Stated goal:
Reproduce only the rows from the line with "790x714 pixels." to the line with "click(x=395, y=28)", substituting "Goal" for every occurrence of "Instruction" and leaving all other text unchanged.

* begin *

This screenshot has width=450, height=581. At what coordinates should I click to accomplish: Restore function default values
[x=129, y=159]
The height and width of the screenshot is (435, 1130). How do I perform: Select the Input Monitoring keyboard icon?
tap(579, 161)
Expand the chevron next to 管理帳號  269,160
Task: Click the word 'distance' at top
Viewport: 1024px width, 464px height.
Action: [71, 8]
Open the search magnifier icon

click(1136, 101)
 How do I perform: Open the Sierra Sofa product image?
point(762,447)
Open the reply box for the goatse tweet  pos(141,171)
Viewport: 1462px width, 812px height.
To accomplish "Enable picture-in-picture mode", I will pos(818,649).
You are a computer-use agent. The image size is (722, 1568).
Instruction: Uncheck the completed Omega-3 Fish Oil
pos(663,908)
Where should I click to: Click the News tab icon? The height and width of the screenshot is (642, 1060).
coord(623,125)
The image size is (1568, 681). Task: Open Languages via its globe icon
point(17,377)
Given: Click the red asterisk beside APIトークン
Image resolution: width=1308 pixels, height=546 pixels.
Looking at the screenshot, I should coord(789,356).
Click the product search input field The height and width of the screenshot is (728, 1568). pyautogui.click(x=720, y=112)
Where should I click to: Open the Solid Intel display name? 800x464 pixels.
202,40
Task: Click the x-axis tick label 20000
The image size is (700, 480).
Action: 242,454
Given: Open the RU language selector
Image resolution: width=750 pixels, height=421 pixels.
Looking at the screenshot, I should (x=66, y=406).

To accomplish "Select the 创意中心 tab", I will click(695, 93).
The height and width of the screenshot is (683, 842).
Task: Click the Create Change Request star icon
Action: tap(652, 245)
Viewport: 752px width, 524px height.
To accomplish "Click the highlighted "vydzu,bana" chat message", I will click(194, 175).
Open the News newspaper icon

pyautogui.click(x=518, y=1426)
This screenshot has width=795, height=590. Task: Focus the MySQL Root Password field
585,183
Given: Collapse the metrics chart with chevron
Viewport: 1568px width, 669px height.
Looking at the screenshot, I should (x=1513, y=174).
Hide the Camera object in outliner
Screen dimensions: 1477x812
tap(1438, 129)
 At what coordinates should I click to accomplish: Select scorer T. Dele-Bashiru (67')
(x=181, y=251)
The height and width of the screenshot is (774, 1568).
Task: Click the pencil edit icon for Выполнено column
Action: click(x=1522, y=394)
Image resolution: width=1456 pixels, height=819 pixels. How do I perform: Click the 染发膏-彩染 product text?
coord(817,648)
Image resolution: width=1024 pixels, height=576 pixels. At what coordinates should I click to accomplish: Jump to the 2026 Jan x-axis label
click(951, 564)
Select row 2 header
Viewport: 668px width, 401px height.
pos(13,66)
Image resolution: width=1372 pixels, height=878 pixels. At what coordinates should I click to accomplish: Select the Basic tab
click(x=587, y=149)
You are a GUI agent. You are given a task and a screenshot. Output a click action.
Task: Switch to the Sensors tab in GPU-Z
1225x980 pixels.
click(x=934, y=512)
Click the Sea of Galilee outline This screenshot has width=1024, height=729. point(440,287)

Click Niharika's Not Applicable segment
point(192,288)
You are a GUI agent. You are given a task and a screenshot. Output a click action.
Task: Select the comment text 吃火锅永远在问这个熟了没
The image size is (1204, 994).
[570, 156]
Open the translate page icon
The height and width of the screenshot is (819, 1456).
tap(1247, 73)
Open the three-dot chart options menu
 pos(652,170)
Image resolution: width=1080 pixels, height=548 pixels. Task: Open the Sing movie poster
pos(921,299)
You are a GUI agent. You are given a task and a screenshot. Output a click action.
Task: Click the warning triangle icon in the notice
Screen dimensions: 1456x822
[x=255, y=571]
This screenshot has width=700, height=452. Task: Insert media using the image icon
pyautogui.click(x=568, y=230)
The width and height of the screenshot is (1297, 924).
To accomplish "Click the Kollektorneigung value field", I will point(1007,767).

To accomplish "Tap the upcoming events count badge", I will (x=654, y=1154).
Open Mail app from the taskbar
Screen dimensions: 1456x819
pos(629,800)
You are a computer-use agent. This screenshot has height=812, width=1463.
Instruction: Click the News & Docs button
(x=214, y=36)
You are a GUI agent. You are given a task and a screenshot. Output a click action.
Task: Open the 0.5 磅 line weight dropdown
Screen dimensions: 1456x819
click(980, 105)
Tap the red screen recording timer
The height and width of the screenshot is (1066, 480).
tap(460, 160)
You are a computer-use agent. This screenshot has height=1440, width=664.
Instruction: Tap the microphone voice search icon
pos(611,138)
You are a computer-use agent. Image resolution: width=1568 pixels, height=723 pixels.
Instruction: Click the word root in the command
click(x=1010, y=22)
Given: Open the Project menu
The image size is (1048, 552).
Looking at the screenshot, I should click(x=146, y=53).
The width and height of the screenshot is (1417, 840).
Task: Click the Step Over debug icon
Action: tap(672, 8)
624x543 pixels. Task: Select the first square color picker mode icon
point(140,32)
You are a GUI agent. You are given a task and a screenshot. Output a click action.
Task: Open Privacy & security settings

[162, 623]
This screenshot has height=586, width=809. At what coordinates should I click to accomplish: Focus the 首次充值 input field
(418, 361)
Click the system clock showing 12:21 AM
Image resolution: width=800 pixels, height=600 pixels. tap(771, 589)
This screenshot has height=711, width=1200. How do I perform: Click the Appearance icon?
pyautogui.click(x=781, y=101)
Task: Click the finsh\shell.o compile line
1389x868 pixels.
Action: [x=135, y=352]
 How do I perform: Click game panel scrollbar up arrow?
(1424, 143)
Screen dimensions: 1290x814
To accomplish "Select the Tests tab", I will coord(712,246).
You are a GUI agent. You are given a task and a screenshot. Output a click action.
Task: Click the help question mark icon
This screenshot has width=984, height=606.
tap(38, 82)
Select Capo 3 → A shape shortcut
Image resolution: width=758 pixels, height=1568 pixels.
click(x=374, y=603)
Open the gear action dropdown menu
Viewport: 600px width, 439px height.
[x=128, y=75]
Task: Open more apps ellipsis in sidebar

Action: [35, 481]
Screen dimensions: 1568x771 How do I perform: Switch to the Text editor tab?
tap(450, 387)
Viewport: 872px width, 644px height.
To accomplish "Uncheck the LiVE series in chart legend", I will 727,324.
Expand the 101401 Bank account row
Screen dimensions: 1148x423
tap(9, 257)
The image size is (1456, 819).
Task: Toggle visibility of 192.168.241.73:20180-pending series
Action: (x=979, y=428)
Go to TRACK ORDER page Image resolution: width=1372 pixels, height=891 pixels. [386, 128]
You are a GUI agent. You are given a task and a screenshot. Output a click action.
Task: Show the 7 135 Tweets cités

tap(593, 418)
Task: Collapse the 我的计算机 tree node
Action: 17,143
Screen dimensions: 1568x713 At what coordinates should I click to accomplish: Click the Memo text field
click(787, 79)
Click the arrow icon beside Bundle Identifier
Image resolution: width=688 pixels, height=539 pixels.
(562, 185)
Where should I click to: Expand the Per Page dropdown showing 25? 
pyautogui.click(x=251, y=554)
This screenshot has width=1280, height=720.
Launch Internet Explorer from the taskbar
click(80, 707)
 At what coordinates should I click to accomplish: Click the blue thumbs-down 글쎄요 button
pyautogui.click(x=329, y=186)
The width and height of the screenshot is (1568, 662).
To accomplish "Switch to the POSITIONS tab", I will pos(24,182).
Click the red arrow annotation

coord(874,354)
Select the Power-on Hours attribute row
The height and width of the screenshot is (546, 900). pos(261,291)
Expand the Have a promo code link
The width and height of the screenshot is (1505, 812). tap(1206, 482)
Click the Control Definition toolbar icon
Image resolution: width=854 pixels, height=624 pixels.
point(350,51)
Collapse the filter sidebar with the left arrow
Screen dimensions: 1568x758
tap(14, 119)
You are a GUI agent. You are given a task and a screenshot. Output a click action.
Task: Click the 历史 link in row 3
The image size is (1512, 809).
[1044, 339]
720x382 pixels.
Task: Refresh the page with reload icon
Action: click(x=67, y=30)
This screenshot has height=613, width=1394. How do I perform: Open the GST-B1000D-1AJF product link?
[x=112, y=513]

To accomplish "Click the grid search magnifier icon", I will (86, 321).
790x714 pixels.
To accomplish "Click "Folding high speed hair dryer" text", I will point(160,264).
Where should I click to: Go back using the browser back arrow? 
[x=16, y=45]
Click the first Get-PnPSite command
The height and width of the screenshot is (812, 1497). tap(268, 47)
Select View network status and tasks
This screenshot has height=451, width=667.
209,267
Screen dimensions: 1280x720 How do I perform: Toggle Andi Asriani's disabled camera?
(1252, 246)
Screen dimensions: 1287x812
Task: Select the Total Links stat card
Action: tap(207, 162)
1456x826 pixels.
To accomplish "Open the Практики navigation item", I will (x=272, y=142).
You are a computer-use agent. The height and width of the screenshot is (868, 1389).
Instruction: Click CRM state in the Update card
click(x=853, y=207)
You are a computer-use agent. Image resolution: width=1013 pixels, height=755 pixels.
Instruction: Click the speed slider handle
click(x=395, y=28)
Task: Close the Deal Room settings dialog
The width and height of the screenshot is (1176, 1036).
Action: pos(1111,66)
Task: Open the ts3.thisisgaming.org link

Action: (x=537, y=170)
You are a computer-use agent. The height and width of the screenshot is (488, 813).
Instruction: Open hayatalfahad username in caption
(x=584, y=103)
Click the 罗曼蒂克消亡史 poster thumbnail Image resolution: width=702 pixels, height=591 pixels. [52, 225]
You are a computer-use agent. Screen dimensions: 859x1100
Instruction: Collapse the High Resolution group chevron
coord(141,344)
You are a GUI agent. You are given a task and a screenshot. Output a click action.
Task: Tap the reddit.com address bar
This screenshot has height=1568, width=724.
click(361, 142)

* end *

Answer to this task:
790x714 pixels.
To accomplish "Click "Folding high speed hair dryer" text", I will point(160,264).
Where should I click to: Go back using the browser back arrow? 
[x=16, y=45]
Click the first Get-PnPSite command
The height and width of the screenshot is (812, 1497). tap(268, 47)
Select View network status and tasks
This screenshot has height=451, width=667.
209,267
Screen dimensions: 1280x720 How do I perform: Toggle Andi Asriani's disabled camera?
(1252, 246)
Screen dimensions: 1287x812
Task: Select the Total Links stat card
Action: tap(207, 162)
1456x826 pixels.
To accomplish "Open the Практики navigation item", I will (x=272, y=142).
You are a computer-use agent. The height and width of the screenshot is (868, 1389).
Goal: Click CRM state in the Update card
click(x=853, y=207)
You are a computer-use agent. Image resolution: width=1013 pixels, height=755 pixels.
Goal: Click the speed slider handle
click(x=395, y=28)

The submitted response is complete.